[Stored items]
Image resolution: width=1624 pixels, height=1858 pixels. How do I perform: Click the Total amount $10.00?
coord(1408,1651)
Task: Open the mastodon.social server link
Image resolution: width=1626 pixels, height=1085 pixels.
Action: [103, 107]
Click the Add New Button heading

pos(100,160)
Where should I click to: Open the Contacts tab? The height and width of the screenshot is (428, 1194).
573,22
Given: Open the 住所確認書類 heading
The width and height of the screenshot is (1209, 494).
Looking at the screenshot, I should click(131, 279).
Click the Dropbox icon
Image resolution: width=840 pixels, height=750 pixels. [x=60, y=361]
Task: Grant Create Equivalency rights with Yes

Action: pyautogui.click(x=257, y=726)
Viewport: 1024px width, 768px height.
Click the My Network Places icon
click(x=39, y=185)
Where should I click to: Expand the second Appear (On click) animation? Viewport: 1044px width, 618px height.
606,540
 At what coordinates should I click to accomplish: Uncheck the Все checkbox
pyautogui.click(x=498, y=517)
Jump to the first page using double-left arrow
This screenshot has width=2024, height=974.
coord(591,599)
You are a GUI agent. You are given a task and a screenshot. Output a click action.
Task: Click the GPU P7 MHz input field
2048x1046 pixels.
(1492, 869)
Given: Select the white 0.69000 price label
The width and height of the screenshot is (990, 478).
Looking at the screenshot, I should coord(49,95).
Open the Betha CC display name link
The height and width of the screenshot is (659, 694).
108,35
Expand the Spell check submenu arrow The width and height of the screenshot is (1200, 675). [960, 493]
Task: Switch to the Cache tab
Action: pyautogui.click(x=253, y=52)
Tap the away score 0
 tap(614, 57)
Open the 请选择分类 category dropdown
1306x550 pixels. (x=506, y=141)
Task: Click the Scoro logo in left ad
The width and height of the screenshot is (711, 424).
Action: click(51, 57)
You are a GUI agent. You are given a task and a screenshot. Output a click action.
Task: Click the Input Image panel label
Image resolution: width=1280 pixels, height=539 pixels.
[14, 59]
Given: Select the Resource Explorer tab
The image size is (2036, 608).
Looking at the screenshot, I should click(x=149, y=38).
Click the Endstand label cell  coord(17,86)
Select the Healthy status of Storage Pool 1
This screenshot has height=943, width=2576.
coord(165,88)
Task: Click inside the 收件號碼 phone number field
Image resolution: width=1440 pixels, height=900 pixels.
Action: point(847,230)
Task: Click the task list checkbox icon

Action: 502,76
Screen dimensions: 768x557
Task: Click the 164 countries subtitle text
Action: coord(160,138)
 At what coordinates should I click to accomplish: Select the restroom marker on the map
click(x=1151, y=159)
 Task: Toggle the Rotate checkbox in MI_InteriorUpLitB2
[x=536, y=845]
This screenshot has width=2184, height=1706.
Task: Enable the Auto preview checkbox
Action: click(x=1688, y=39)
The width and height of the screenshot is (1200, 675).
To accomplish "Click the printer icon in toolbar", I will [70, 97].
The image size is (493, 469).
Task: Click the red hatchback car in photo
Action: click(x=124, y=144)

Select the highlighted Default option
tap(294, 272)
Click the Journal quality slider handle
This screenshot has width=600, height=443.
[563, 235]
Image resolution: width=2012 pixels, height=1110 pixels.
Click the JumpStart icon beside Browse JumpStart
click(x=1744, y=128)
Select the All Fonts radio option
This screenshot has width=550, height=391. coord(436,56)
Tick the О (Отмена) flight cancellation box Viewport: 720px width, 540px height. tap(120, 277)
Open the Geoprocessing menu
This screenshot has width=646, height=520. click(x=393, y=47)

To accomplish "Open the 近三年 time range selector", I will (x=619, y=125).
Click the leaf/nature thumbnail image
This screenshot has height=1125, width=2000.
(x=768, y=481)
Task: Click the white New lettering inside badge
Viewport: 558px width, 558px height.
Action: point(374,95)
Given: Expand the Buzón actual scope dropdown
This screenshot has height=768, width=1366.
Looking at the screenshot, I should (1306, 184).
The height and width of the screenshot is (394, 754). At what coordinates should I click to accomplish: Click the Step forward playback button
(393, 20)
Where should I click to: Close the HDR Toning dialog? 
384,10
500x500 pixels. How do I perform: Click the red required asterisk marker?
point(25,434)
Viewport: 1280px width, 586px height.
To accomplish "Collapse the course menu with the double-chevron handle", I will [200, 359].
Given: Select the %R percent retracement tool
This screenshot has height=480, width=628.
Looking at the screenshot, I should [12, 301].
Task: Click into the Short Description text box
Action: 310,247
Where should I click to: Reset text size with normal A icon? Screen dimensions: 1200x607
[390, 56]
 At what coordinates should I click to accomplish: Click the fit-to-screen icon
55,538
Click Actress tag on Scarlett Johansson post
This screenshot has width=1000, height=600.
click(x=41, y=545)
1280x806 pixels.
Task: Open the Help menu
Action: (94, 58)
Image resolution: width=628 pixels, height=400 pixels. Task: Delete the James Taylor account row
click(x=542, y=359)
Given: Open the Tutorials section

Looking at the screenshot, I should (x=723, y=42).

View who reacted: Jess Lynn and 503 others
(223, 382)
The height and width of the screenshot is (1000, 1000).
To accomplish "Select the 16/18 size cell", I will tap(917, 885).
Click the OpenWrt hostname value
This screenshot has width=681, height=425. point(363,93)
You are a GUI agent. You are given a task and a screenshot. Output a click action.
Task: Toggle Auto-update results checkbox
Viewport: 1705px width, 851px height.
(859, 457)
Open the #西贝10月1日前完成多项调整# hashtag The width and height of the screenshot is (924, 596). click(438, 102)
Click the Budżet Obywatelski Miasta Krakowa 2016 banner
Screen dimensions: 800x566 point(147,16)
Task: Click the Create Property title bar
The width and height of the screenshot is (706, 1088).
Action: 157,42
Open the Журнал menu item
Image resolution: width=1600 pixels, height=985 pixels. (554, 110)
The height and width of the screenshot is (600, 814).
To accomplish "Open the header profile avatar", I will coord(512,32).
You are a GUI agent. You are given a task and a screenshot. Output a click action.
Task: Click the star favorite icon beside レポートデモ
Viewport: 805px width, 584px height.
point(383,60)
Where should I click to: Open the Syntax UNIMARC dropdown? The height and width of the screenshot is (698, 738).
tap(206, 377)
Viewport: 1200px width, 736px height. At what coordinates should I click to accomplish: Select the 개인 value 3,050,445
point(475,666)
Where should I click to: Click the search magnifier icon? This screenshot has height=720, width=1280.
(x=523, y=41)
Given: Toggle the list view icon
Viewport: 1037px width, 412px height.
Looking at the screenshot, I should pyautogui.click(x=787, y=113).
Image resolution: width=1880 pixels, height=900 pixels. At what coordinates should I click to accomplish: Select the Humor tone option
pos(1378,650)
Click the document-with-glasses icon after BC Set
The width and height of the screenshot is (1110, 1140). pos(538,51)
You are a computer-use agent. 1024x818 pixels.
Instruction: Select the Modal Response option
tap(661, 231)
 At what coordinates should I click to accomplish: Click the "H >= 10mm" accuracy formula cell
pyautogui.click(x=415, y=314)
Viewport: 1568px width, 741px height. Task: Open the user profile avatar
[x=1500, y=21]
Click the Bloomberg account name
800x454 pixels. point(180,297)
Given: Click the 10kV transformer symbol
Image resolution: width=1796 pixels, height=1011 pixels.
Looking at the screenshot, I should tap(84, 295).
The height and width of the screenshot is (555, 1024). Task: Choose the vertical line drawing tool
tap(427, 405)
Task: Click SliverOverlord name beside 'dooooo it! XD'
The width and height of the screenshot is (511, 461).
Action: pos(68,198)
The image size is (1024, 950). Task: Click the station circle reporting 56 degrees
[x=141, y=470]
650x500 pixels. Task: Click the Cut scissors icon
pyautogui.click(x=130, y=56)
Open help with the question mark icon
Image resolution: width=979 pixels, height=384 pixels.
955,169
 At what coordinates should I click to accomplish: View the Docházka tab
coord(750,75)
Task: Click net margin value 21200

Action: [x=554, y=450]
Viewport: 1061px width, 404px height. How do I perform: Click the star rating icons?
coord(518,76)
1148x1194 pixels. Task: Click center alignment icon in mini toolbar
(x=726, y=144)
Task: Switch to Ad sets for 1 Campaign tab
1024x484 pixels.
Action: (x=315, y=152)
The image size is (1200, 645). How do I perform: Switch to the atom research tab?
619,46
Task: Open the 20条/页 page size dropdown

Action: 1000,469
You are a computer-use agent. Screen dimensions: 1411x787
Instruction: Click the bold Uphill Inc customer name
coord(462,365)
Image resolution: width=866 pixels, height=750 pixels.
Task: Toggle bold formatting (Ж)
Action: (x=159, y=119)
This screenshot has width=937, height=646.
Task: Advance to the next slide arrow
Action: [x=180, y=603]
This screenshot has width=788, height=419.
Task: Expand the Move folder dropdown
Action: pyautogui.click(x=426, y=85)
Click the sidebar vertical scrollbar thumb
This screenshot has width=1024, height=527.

Task goal>
Look through the entries above and report each line where the string "field" occurs.

Answer>
Task: Click the GPU P7 MHz input field
Task: Click inside the 收件號碼 phone number field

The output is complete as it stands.